Et le mouvement s’accélère. Preuve en est, la récente rencontre avec des dirigeants de Carrefour qui « se soucient vraiment de ces questions » pour, en premier lieu, leurs marques de distributeur (MDD). Les récents "scandales" éthiques et médiatiques dans des abattoirs - labels, bios et de proximité - contribuent à jeter le trouble sur les signes de qualité "historiques". Une démarche qui pourrait donc bien finalement contribuer à faire bouger toutes les lignes et prendre une toute autre ampleur…

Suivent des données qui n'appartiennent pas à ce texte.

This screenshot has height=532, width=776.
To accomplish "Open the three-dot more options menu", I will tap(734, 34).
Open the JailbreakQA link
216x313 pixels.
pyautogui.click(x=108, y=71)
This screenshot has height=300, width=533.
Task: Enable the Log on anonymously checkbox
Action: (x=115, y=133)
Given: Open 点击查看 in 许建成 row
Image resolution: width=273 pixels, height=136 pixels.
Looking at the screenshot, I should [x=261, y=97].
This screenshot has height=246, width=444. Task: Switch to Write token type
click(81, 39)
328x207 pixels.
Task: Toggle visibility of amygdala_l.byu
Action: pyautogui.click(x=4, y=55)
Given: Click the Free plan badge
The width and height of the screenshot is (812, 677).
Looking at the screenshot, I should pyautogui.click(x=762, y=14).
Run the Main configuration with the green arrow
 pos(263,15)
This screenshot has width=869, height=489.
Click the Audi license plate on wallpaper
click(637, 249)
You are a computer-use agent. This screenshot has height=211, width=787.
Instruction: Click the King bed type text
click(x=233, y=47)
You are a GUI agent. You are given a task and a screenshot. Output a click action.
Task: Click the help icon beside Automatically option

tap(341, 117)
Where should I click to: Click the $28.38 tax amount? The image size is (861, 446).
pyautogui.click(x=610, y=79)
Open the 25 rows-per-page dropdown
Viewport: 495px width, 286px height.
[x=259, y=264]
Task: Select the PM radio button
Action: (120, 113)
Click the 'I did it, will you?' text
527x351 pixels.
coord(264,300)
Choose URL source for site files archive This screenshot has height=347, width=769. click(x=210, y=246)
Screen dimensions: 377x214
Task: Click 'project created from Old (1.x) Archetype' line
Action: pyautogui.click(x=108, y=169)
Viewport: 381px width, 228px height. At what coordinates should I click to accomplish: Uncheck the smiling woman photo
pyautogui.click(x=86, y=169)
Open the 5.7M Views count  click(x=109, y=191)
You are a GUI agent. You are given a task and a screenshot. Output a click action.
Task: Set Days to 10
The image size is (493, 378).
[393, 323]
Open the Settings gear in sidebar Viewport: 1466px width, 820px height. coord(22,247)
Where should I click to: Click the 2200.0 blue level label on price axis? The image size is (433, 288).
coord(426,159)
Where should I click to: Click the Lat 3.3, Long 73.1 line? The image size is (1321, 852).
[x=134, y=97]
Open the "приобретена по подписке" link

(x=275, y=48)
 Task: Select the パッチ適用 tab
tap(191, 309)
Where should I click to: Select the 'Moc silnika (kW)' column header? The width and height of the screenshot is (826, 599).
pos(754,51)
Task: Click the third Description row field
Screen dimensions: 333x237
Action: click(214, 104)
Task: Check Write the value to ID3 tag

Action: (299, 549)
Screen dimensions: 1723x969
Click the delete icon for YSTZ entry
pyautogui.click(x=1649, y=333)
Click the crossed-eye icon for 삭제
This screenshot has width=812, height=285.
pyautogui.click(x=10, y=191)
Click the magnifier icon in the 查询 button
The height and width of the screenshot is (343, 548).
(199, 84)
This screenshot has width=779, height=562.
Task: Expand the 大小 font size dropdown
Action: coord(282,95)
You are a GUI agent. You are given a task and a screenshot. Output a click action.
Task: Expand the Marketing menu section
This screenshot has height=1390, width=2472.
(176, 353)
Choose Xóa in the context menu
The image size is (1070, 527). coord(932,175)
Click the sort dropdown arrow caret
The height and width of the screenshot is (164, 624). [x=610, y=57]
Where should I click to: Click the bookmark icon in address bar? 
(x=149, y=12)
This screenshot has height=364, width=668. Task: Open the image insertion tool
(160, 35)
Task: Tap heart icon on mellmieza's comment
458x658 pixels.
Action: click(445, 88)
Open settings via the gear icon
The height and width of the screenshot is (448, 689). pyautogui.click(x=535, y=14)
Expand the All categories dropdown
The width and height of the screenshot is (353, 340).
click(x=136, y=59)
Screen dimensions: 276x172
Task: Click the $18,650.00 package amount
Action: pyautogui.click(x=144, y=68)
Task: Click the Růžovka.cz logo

RSE : responsabilité sociétale des entreprises
« VDD est une démarche de RSE », pour responsabilité sociétale des entreprises. En d'autres termes, les viticulteurs coopérateurs sont tous des chefs d'entreprise et ils se doivent alors d'intégrer cette démarche pour faire progresser leurs entreprises dans le sens du développement durable justement. « La démarche n'est pas simplement environnementale et sanitaire » précise Emeline Meyer Favre, responsable vigne et terroir, référente VDD à la cave des Vignerons des Terres Secrètes, « elle est plus globale, intégrant les dimensions sociales et économiques d'une entreprise. Tout est pris en compte dans l'évolution RSE, la production, la manière de faire, les salariés, la formation, l'environnement social etc. ». En cela, les VDD se différencient notamment du label AB, limité à la culture du raisin et à la vinification.
« Les VDD sont dans une démarche d'amélioration continue. Et l'on s'attache à observer toute la chaîne qui va du vigneron au consommateur ». Pour vérifier tout ça, les caves coopératives sont auditées tous les ans et les coopérateurs tous les cinq ans. « L'auditeur passe 3h sur l'exploitation et pose 400 questions » ajoute Emeline Meyer Favre.
Rodolphe Bretin – macon-info.com
Des consommateurs plus clivés
Des Terres Secrètes, Charles Lamboley présentait une étude de Greenflex qui a cherché à positionner 8 groupes de consommateurs en matière d’achat responsable, et ce sur quatre axes : préoccupation socio-économique, recherche de sérénité, doute/scepticisme et sur le critère d’acheter autrement. Les résultats montrent un recul des consommateurs « engagés » passant de 50,9 % à 45,2 % entre 2014 et 2015. L’étude révèle aussi « une fracture sociale et démographique assez marquée ». Les femmes et les CSP+ ou intermédiaires sont sur-représentés pour ceux déclarant modifier leurs achats en fonction.
Perte de traçabilité
Le témoignage de la Maison Meffre (marque Fat Bastard…), producteur-négociant à Gigondas, soulevait la question de la « perte de traçabilité » du label VDD dans la filière. Comme l’expliquaient Audrey Chaufournier et Pascale Abadie, respectivement Responsable qualité et Responsable Achats Vins, la Maison Meffre « a entamé une démarche RSE, plutôt ISO 26000, car notre volonté était d’avoir une norme reconnue internationalement ». Dans la filière, cette maison de négoce « n’est qu’un intermédiaire » par rapport aux distributeurs, pour l’export ou pour répondre à divers appels d’offres. Reconnaissant que le critère RSE « devient de plus en plus un critère de sélection », notamment pour la GD, - toujours « après le prérequis de la qualité des vins » -, la démarche RSE est intéressante pour « maintenir ou gagner certains marchés », expliquaient-elles clairement. Mais pour la démarche VDD, à ce stade, il leur paraît difficile d’évoluer avec le reste des « intervenants ». Un seul de leur fournisseur vigneron leur a communiqué des informations en ce sens alors « que ce type d’argument, nous pouvons les apporter à nos commerciaux ou aux consommateurs finaux ». Les vignerons ne sont pas motivés à le faire car eux, ne peuvent, en retour, apposer le label VDD sans audit. Une perte de traçabilité qui se pose aussi – mais à l’inverse - pour les sociétés de négoce commercialisant des vins de caves coopératives, pourtant labelisées VDD.